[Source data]
________________________________________
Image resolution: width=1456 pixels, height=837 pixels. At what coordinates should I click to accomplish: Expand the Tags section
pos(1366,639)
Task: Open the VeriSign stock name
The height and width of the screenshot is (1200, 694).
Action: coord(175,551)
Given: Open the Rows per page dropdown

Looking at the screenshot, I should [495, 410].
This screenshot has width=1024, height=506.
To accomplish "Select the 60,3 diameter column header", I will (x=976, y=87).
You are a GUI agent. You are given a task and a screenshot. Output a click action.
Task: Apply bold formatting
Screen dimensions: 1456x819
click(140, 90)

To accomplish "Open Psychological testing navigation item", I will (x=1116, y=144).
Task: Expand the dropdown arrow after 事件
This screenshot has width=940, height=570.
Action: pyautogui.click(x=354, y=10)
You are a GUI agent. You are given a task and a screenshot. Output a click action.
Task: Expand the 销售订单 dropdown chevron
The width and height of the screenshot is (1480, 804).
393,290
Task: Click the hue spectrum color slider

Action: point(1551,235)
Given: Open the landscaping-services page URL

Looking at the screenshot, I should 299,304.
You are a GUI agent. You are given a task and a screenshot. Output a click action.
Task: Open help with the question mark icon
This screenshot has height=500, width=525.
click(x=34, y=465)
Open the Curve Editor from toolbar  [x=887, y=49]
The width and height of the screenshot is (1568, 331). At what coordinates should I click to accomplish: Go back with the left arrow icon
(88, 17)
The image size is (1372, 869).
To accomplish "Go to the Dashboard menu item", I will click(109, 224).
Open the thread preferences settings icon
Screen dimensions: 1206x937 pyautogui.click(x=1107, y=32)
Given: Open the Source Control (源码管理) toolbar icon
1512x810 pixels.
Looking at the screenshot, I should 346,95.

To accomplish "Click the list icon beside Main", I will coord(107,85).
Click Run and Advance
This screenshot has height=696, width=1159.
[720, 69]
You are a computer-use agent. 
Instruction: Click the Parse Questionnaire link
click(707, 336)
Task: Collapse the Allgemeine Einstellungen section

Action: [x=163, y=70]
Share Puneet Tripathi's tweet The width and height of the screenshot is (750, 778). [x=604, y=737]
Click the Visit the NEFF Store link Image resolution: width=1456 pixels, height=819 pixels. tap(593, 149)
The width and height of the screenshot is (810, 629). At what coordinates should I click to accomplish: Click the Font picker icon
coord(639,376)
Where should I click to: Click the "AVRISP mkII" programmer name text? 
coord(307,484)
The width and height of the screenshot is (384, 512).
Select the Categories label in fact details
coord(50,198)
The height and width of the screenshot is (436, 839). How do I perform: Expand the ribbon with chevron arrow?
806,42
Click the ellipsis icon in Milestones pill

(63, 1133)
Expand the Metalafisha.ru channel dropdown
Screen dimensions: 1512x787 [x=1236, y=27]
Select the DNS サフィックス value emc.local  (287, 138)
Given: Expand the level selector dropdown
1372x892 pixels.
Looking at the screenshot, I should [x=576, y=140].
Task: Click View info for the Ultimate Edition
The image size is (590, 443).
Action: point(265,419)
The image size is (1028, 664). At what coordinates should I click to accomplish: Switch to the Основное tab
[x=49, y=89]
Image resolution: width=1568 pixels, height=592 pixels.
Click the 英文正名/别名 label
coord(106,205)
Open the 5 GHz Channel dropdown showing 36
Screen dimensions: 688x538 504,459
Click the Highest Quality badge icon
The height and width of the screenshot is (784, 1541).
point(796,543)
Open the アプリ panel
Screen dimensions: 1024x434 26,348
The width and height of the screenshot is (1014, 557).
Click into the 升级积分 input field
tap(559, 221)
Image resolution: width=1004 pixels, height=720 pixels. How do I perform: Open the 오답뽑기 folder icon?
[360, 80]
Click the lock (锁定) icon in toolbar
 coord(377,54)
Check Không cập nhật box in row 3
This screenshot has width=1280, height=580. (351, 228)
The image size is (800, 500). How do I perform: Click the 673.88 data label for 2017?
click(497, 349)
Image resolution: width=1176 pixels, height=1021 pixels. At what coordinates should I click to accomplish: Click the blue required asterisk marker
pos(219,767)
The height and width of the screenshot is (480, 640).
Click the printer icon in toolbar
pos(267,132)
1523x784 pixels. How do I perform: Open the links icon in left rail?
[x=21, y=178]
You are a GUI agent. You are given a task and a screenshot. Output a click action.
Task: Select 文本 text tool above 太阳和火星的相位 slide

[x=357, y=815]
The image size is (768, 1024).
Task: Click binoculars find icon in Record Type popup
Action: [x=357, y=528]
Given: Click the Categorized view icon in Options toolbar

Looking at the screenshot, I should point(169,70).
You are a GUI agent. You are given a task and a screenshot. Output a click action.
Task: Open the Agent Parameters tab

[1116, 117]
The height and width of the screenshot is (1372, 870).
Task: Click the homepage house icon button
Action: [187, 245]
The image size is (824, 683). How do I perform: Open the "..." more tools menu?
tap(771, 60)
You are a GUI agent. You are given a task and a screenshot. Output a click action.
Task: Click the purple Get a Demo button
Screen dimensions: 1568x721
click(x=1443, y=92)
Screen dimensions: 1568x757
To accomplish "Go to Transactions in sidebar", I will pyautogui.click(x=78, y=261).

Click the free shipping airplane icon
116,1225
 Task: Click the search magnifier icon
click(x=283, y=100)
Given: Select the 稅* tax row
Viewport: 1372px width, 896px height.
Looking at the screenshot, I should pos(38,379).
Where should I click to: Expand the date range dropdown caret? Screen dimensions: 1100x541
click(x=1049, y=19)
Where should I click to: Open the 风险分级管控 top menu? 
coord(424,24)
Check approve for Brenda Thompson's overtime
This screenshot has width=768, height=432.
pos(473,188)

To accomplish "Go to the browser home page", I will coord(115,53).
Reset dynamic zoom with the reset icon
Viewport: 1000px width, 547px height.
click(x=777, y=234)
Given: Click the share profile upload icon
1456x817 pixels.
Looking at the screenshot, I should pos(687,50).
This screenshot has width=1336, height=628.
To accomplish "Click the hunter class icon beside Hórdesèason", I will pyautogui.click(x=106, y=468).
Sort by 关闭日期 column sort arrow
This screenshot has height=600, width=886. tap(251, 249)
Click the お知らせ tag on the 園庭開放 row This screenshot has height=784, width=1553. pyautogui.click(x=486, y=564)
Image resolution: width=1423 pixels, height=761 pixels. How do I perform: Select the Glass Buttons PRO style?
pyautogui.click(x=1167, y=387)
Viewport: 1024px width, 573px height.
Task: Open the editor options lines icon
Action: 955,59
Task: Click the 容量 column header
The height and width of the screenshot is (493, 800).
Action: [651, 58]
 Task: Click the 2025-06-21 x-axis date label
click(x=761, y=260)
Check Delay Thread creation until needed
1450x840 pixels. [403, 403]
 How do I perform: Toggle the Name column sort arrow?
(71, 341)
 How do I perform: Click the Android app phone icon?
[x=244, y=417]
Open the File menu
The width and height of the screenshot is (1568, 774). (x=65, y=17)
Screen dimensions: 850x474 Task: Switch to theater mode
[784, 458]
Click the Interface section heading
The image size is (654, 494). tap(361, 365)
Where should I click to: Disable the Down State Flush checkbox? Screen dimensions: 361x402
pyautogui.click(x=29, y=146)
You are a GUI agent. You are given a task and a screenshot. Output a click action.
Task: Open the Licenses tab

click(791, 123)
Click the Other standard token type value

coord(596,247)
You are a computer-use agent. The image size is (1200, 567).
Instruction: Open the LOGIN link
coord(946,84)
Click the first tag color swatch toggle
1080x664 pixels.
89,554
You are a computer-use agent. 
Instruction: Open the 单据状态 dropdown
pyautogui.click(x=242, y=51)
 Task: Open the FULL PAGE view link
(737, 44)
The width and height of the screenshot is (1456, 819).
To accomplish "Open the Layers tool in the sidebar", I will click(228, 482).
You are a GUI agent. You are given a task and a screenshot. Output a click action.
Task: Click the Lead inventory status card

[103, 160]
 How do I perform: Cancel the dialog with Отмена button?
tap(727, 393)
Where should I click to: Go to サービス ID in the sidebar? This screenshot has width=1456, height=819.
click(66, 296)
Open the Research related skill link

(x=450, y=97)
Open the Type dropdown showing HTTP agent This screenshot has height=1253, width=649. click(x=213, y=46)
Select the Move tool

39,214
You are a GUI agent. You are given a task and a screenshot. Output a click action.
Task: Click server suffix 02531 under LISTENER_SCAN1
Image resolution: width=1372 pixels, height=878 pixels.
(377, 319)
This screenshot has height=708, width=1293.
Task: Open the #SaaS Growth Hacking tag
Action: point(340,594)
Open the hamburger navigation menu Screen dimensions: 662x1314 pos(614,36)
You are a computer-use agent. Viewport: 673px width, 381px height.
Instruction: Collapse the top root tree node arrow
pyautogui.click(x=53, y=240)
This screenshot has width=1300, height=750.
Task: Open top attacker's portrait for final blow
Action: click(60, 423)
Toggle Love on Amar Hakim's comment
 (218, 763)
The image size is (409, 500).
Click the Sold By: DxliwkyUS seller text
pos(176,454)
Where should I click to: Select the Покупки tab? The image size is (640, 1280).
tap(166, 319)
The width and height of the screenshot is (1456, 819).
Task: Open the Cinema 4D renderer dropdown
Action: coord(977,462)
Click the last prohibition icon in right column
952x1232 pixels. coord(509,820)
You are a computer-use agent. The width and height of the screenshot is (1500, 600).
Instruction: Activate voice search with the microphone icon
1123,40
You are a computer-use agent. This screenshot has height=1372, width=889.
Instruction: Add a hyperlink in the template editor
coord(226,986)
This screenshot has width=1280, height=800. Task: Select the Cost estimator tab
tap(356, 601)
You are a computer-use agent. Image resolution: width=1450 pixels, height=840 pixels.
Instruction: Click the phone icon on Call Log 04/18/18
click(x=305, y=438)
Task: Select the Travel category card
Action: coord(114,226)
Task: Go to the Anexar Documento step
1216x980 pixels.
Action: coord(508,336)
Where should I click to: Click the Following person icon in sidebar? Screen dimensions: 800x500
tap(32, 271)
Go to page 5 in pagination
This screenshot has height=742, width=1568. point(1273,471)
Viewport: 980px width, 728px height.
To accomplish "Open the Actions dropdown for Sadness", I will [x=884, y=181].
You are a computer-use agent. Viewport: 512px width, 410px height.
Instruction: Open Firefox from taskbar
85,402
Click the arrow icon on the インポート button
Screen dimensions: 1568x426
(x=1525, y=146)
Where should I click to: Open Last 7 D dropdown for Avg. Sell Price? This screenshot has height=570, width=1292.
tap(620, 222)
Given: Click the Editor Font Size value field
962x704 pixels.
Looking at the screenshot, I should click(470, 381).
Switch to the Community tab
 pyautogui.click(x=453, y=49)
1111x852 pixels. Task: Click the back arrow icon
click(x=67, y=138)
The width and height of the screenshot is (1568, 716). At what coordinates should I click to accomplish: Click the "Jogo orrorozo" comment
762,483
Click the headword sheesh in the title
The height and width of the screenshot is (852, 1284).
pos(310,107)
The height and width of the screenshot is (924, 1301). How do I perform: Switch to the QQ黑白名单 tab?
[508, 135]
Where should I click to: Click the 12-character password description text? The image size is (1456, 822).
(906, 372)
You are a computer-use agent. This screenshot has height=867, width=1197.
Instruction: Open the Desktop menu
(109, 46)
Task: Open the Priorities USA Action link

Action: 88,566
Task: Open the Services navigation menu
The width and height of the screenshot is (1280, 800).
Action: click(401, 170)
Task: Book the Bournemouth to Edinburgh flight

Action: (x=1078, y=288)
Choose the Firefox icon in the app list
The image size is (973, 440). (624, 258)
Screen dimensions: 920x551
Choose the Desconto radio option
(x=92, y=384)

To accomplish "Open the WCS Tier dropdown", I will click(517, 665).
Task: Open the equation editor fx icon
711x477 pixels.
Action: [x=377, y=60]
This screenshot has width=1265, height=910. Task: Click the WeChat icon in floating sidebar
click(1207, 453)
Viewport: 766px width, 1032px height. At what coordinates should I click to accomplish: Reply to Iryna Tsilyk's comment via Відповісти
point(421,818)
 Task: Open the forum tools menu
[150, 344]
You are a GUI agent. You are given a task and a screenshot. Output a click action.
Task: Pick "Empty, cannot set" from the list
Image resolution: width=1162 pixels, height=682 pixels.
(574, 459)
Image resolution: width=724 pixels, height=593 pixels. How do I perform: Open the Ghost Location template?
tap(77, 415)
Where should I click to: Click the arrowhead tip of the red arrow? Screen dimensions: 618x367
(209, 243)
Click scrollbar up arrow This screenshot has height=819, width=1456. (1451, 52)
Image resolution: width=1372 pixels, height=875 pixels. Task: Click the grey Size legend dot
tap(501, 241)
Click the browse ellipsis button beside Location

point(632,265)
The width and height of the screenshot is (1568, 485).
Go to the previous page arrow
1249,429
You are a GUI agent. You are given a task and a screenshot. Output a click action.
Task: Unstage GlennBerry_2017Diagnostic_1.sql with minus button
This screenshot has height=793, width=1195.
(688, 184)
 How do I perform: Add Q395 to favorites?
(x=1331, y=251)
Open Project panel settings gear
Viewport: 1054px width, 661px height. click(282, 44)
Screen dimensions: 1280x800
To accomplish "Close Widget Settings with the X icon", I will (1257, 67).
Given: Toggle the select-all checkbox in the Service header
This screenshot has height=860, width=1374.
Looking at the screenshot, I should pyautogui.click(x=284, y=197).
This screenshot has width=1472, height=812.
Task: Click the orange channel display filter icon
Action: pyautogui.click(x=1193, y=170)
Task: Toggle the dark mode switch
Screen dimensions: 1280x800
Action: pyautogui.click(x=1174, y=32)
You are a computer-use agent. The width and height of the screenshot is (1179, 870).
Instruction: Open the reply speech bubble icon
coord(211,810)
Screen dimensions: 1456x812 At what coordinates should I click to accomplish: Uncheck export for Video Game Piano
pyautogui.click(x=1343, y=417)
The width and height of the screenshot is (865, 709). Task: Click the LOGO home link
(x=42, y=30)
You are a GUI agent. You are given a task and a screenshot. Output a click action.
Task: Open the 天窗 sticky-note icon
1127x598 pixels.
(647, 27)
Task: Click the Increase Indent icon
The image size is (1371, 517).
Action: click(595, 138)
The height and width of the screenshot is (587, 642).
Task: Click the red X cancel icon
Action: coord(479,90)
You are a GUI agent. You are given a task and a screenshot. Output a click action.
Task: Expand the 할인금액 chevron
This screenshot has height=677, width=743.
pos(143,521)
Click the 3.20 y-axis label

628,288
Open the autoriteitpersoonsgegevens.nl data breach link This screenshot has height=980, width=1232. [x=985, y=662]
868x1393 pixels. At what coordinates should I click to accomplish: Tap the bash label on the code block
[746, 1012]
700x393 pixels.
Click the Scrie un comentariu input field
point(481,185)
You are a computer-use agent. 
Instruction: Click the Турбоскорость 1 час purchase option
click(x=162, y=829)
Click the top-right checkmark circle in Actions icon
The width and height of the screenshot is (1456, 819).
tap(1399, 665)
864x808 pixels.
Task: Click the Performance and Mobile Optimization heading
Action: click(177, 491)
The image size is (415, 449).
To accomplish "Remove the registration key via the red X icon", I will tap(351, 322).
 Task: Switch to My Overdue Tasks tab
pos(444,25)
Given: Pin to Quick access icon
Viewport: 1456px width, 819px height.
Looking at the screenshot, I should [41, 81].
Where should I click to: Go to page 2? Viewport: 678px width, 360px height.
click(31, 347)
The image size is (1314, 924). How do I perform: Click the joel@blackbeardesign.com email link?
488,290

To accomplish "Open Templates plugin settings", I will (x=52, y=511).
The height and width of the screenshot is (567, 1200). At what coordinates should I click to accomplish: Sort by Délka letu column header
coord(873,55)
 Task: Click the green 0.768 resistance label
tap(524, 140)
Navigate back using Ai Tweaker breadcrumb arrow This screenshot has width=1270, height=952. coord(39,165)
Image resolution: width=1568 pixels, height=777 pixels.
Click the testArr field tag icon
________________________________________
(Exercise prompt): Count the lines in the source data above that contain the word "left". Reply with the number only.

(Reply): 2